De son côté, la Confédération paysanne, 3e syndicat de la profession, est favorable à une baisse obligatoire de la production du lait de 8 à 10 %, a-t-elle souligné lors d'une conférence de presse vendredi. « On est bien conscients que pour les paysans c'est un sacrifice, mais on pense que c'est la seule solution pour ne pas que le marché s'effondre complètement dans les mois qui viennent », a déclaré Denis Perreau, secrétaire national de l'organisation apparentée à gauche.

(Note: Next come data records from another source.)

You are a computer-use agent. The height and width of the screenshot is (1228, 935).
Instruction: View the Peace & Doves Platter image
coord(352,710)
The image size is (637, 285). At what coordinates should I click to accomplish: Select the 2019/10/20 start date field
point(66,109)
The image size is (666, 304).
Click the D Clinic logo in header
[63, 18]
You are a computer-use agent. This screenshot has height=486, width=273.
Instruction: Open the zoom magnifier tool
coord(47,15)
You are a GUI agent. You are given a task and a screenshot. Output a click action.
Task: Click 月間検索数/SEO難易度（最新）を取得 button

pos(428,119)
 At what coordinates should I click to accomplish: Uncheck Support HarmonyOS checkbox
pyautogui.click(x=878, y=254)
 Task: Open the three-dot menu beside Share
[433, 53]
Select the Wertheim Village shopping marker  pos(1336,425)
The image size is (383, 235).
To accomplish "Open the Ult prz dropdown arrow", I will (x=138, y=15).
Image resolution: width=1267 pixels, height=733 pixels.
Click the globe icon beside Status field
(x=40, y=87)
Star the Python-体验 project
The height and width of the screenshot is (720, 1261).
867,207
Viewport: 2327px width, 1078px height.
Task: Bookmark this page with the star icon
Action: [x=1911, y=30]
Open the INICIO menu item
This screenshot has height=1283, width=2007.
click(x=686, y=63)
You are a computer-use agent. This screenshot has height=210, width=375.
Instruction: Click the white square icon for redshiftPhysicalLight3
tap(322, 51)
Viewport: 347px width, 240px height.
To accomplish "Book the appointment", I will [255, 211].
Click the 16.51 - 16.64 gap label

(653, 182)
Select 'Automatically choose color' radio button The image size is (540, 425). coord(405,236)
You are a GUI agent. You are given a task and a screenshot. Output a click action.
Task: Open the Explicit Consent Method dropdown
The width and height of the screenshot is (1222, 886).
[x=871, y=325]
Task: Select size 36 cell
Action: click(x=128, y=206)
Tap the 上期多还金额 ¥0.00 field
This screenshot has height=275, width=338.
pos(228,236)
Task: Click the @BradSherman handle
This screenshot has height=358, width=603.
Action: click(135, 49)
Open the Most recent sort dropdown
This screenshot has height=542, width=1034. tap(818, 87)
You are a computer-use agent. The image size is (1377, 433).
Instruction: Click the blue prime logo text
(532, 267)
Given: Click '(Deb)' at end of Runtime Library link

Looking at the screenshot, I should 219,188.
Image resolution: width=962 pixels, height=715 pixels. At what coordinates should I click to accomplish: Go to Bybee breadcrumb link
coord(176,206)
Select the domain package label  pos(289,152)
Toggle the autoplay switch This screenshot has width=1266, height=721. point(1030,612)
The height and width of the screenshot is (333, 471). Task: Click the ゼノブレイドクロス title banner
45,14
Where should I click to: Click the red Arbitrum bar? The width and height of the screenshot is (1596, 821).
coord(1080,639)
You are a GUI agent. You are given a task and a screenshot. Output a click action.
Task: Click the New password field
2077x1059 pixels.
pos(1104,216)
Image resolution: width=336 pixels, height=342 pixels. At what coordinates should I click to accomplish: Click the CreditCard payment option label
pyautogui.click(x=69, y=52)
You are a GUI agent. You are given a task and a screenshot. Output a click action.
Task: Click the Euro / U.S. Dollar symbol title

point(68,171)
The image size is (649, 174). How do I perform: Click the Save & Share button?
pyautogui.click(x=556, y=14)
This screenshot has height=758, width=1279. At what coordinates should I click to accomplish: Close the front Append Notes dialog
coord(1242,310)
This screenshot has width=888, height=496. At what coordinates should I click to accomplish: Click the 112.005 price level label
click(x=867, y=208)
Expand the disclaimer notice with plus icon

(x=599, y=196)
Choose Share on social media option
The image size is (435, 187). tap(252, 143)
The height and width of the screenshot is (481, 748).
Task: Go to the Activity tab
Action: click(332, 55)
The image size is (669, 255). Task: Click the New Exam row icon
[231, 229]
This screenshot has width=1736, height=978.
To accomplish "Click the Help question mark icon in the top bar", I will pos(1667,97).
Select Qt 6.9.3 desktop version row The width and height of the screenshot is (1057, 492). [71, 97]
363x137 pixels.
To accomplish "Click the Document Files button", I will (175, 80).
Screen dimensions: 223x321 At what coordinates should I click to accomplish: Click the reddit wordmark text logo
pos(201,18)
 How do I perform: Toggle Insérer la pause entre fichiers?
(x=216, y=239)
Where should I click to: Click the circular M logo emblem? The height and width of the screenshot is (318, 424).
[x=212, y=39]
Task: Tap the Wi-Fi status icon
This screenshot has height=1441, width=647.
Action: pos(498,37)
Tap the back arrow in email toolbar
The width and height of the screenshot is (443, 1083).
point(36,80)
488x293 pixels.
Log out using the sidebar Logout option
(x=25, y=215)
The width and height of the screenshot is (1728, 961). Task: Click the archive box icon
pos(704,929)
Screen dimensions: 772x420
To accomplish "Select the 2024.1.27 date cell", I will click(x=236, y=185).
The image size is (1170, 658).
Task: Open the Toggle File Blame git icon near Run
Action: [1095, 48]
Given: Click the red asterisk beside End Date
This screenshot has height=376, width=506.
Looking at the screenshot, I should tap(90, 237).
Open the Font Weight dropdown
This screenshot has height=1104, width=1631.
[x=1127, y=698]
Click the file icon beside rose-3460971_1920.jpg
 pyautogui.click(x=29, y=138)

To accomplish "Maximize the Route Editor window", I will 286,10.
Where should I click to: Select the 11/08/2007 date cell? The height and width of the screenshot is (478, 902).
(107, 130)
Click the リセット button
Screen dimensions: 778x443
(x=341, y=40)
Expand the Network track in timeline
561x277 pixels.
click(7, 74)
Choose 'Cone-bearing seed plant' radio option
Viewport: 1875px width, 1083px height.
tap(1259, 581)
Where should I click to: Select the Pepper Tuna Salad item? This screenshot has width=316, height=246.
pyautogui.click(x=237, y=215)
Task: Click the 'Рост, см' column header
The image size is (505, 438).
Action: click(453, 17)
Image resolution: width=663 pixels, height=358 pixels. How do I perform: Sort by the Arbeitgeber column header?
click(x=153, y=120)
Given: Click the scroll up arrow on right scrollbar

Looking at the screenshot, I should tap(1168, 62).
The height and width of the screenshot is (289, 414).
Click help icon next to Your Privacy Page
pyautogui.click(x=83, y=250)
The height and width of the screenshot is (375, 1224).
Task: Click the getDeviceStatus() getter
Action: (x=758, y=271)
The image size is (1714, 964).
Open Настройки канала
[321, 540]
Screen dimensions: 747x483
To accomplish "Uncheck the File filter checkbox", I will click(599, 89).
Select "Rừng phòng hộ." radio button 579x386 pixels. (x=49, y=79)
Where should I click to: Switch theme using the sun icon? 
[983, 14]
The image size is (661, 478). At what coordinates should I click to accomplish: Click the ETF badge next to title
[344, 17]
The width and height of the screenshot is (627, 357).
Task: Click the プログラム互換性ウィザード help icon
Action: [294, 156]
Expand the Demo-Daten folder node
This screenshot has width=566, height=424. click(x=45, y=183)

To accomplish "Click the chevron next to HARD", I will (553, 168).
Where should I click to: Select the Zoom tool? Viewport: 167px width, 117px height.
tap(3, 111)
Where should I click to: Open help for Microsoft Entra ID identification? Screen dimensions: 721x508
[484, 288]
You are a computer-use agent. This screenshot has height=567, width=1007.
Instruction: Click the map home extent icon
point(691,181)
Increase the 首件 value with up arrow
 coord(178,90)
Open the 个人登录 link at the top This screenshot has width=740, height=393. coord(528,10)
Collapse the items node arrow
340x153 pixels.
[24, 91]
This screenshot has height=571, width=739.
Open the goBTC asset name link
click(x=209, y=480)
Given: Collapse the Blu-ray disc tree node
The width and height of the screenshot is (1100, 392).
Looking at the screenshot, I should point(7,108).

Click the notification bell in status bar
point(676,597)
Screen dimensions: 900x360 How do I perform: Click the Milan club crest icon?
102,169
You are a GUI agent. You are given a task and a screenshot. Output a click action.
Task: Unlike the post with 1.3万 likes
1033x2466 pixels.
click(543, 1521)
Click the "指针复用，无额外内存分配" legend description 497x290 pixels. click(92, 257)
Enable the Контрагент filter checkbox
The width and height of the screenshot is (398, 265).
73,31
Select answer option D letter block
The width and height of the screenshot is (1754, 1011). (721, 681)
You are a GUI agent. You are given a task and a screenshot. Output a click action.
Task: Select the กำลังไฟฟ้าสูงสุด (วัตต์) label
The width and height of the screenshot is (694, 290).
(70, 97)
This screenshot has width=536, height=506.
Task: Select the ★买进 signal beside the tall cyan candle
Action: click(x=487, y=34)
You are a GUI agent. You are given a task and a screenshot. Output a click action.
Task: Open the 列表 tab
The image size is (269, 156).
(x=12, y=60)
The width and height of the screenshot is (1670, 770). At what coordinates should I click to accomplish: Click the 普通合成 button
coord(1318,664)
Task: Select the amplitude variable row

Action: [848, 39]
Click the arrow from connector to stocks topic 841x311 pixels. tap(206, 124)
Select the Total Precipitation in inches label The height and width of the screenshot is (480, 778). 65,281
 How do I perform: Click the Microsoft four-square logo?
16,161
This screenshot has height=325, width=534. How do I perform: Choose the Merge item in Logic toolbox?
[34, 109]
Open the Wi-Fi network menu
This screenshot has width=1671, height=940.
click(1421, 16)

« Réduisons aujourd'hui pour pouvoir exister demain », a insisté le porte-parole de la Confédération paysanne Nicolas Girod, aussi soucieux de limiter le nombre de producteurs obligés, faute de débouchés, de jeter du lait ou des fromages.
Les surplus de lait interviennent au moment du pic annuel de production laitière dans toute l'Europe. En mars-avril, la pousse de l'herbe et les naissances de veaux induisent chaque année une hausse des volumes de lait (+ 9 % en France, NDLR). Christiane Lambert a néanmoins défendu les exportations. La France exporte 40 % de son lait.
De son côté, le ministre de l'Agriculture Didier Guillaume a plutôt évoqué jusqu'à présent une demande d'aide à l'Europe pour favoriser le stockage privé de la poudre de lait excédentaire, sans parler d'imposition d'une limitation de production à l'échelle européenne.